By Tim Newcomb
April 04, 2014

Workers assemble the NCAA's Final Four floor at AT&T stadium in Arlington, Texas (Ron Jenkins/Fort Worth Star-Telegram/MCT via Getty Images). Workers assemble the NCAA's Final Four floor at AT&T stadium in Arlington, Texas (Ron Jenkins/Fort Worth Star-Telegram/MCT via Getty Images).

Think of AT&T Stadium, home of the Dallas Cowboys, as one ginormous living room. One, where on Saturday and Monday for the NCAA’s Final Four, 77,200 can gather in the world’s largest column-free room to watch hoops in a makeshift basketball configuration.

The venue, which opened in 2009, is certainly better known for its football, as the home of the Cowboys and the host of the 2011 Super Bowl. But it also can be basketball-friendly, having hosted the NCAA tournament's South regional last year.

To make it a viable basketball venue, the NCAA has brought in about 16,500 temporary seats to surround the Final Four floor placed at the center of the field. Those temporary seats actually drape over about 9,500 permanent seats to more seamlessly mesh the lower bowl with the temporary structures while keeping sight lines at a premium.

14MFFCourt_Cowboy Colors

Those tricky sight lines also require the NCAA to raise the floor 30 inches, similar to what we saw last week in Indianapolis’ Lucas Oil Stadium.

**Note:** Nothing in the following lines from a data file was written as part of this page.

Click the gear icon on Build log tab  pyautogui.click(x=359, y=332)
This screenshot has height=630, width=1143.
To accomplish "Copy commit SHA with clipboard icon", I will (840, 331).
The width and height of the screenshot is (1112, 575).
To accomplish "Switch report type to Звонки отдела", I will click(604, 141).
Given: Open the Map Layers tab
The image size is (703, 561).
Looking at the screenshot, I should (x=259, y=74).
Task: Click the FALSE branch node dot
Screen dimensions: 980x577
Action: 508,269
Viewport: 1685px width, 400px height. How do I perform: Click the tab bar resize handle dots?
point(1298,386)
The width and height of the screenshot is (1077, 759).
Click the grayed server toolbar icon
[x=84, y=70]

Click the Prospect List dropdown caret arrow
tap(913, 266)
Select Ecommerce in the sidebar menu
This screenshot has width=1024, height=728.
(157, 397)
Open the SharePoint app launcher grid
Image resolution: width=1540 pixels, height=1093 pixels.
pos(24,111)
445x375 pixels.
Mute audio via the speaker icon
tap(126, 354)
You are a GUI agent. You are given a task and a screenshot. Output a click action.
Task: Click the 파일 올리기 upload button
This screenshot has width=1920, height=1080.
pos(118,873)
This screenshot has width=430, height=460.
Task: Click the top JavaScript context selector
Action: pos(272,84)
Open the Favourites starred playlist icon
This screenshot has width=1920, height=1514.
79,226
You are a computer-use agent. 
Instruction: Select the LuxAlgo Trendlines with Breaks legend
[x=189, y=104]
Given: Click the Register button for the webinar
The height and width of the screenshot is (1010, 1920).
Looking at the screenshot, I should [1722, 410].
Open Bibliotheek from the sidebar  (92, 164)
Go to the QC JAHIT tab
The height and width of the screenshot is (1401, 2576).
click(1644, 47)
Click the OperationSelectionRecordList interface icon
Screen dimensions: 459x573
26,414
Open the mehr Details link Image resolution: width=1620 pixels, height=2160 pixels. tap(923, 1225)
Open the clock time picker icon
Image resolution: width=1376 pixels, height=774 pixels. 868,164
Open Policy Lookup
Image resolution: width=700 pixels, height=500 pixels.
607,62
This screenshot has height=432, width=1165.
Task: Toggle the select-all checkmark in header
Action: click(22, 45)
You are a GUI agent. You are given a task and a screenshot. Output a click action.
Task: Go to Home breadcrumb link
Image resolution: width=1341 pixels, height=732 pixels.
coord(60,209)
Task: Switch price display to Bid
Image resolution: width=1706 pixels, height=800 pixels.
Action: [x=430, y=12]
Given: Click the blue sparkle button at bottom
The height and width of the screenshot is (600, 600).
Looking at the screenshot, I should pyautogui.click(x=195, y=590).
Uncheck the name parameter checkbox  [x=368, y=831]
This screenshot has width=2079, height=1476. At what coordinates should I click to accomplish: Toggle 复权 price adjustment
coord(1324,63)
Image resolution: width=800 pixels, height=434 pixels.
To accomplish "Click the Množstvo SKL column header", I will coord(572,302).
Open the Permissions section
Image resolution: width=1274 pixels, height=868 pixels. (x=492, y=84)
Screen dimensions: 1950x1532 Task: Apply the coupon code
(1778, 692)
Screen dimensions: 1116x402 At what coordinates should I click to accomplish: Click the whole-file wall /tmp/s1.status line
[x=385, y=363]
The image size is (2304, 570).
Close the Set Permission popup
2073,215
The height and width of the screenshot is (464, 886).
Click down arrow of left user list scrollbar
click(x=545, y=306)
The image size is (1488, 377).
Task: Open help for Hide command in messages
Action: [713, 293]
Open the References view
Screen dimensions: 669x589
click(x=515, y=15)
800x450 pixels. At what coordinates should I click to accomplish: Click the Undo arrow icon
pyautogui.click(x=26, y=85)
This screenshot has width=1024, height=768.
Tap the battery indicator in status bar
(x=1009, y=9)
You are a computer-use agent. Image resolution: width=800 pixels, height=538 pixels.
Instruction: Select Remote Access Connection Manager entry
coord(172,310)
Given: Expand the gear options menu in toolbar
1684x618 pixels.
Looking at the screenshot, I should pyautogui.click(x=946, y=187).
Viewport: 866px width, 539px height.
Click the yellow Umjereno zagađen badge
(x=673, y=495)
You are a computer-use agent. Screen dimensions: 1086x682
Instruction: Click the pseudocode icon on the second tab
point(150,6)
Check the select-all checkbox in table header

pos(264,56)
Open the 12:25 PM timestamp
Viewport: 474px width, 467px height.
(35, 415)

With seats sliding well inside the traditional football bowl, the NCAA needed to augment the 160-foot-long fabled video board with a temporary video board hanging off the main 1.2 million pound structure and angled for the benefit of the lower-bowl fans.

Whereas the NCAA kept capacity at the Midwest Regional in Lucas Oil Stadium last week under 40,000, they decided to allow 77,200 in AT&T Stadium. Some of those seats, though, may have a better view of the building’s architecture than the actual game.

The HKS Architects-designed venue goes columnless with two nearly 300-foot-tall and 1,290-foot-long steel arches serving as the main structural element for the 3.1 million square feet of space. These parallel-running arches also create “monumental entry doors” on either end. Above the entries, five 38-foot glass panels that take 18 minutes to open and close give us the largest operable glass doors in the world.

In a design resembling the old Cowboys’ stadium, AT&T Stadium has a hole in the roof, but this time with a retractable component that makes the Final Four a possibility.

Along with the grandeur within AT&T Stadium, the NCAA has planned a Tipoff Tailgate for ticketed fans with food, beverage and live music offerings for those who want to arrive to the venue well in advance of the on-court action. The NCAA hopes to turn AT&T Stadium into the world’s largest living room, but this time with quite a party deck out back. This is, after all, the Final Four in the nation’s largest indoor stadium.